> **Prompt**
Copy the rows below character for character, from the start of the rows down to the line containing "This screenshot has height=294, width=301.", with both ends included.

> **Records shown**
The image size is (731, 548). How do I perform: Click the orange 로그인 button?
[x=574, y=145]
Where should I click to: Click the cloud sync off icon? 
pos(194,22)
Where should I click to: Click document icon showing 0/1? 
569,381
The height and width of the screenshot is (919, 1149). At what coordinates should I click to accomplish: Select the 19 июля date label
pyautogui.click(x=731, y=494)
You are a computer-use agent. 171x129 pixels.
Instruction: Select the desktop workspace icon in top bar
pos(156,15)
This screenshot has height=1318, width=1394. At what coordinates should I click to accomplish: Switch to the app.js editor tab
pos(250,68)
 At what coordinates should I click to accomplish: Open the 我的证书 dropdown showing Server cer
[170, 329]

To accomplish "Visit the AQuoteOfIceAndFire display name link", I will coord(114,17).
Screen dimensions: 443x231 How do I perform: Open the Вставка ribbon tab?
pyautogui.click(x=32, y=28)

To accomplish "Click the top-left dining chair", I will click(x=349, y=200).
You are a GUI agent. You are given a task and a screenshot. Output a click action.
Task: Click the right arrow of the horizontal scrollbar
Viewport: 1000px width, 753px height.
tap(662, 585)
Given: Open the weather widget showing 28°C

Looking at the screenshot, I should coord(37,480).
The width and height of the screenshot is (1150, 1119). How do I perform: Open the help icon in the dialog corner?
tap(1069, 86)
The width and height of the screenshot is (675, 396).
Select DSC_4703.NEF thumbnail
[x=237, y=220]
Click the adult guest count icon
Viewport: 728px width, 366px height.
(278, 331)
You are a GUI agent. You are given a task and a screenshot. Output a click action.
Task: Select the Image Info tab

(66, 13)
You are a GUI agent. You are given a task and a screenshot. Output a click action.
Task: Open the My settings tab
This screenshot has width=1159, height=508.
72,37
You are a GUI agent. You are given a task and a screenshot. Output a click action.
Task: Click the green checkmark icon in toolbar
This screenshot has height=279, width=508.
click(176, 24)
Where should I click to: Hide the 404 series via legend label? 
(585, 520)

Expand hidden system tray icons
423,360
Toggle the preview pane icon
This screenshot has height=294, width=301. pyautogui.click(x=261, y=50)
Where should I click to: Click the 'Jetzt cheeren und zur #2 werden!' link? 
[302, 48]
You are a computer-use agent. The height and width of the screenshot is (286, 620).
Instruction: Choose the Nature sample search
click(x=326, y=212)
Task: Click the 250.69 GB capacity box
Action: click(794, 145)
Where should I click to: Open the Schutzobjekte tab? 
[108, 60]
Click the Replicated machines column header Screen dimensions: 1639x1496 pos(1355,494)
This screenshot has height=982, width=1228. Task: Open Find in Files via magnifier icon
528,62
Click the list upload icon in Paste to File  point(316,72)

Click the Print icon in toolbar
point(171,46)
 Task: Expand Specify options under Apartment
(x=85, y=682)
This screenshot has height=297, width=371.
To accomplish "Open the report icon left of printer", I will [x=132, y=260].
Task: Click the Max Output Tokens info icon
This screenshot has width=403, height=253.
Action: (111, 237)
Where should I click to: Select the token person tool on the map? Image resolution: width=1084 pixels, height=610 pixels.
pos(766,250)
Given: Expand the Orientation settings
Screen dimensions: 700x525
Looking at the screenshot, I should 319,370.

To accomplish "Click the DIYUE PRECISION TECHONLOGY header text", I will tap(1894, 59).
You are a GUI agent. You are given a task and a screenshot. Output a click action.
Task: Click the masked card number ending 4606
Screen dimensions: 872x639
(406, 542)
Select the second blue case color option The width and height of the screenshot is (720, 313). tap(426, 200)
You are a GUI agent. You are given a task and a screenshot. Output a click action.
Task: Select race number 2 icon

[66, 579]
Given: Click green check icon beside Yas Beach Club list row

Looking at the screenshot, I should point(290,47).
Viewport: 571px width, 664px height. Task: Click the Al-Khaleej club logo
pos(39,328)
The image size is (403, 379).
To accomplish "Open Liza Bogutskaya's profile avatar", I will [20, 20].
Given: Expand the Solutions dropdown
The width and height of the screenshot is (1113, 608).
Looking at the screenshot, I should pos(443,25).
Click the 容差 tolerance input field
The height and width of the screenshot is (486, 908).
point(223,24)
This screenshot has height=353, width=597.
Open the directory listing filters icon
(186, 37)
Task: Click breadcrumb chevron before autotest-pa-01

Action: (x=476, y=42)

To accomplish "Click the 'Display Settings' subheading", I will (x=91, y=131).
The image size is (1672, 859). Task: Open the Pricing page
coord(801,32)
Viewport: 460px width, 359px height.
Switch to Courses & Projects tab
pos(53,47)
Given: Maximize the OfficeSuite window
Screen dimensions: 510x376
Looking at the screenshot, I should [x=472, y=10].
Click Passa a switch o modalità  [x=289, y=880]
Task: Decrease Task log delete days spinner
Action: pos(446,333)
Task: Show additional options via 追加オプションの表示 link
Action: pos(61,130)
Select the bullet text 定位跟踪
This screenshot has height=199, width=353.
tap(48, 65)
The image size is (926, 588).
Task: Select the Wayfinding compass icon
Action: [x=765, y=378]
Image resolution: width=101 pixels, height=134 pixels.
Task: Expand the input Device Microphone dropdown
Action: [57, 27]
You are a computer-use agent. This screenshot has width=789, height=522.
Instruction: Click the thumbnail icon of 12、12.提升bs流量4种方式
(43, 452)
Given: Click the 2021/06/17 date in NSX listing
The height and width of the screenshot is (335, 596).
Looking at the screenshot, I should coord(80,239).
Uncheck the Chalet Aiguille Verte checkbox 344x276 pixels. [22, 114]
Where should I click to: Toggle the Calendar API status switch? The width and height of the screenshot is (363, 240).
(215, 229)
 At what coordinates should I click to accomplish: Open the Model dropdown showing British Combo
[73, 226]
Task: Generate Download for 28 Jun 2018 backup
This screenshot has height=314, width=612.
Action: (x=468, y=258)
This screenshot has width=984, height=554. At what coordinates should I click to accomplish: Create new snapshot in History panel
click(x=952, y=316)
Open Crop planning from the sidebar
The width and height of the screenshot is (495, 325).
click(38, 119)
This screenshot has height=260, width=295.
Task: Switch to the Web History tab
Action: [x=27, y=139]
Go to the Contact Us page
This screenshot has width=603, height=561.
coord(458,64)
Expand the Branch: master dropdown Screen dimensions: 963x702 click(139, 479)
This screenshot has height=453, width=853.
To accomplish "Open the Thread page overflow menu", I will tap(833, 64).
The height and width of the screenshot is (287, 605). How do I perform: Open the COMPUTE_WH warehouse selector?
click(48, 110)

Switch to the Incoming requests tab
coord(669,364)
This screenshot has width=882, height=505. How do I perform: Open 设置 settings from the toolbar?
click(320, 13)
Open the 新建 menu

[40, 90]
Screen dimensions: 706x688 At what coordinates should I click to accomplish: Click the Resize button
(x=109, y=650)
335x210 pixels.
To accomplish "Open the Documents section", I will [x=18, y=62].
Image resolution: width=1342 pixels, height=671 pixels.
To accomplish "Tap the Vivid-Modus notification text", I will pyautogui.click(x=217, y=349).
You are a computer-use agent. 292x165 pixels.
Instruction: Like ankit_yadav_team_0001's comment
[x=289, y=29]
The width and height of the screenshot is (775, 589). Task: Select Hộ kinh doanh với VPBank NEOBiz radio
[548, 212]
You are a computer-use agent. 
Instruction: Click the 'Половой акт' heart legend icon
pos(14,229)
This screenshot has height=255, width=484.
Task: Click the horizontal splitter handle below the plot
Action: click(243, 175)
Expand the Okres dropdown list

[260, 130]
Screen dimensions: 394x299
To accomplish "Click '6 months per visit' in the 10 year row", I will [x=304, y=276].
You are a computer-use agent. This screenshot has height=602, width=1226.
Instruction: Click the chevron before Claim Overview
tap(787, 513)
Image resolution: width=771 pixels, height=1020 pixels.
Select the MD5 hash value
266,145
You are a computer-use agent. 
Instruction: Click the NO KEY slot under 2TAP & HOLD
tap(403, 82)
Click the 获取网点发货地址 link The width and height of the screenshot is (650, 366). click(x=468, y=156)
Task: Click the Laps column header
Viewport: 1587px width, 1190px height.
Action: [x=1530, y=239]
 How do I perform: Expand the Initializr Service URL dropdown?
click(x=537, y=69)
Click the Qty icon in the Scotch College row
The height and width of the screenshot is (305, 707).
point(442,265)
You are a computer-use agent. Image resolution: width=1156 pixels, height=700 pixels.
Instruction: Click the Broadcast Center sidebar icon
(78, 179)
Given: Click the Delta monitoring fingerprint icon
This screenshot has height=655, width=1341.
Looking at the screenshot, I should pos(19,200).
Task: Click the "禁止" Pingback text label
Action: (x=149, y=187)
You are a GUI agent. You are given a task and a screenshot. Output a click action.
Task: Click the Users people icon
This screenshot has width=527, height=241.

> **Completed exercise**
The image size is (731, 548). How do I perform: Click the orange 로그인 button?
[x=574, y=145]
Where should I click to: Click the cloud sync off icon? 
pos(194,22)
Where should I click to: Click document icon showing 0/1? 
569,381
The height and width of the screenshot is (919, 1149). At what coordinates should I click to accomplish: Select the 19 июля date label
pyautogui.click(x=731, y=494)
You are a computer-use agent. 171x129 pixels.
Instruction: Select the desktop workspace icon in top bar
pos(156,15)
This screenshot has height=1318, width=1394. At what coordinates should I click to accomplish: Switch to the app.js editor tab
pos(250,68)
 At what coordinates should I click to accomplish: Open the 我的证书 dropdown showing Server cer
[170, 329]

To accomplish "Visit the AQuoteOfIceAndFire display name link", I will coord(114,17).
Screen dimensions: 443x231 How do I perform: Open the Вставка ribbon tab?
pyautogui.click(x=32, y=28)

To accomplish "Click the top-left dining chair", I will click(x=349, y=200).
You are a GUI agent. You are given a task and a screenshot. Output a click action.
Task: Click the right arrow of the horizontal scrollbar
Viewport: 1000px width, 753px height.
tap(662, 585)
Given: Open the weather widget showing 28°C

Looking at the screenshot, I should coord(37,480).
The width and height of the screenshot is (1150, 1119). How do I perform: Open the help icon in the dialog corner?
tap(1069, 86)
The width and height of the screenshot is (675, 396).
Select DSC_4703.NEF thumbnail
[x=237, y=220]
Click the adult guest count icon
Viewport: 728px width, 366px height.
(278, 331)
You are a GUI agent. You are given a task and a screenshot. Output a click action.
Task: Select the Image Info tab

(66, 13)
You are a GUI agent. You are given a task and a screenshot. Output a click action.
Task: Open the My settings tab
This screenshot has width=1159, height=508.
72,37
You are a GUI agent. You are given a task and a screenshot. Output a click action.
Task: Click the green checkmark icon in toolbar
This screenshot has height=279, width=508.
click(176, 24)
Where should I click to: Hide the 404 series via legend label? 
(585, 520)

Expand hidden system tray icons
423,360
Toggle the preview pane icon
This screenshot has height=294, width=301. pyautogui.click(x=261, y=50)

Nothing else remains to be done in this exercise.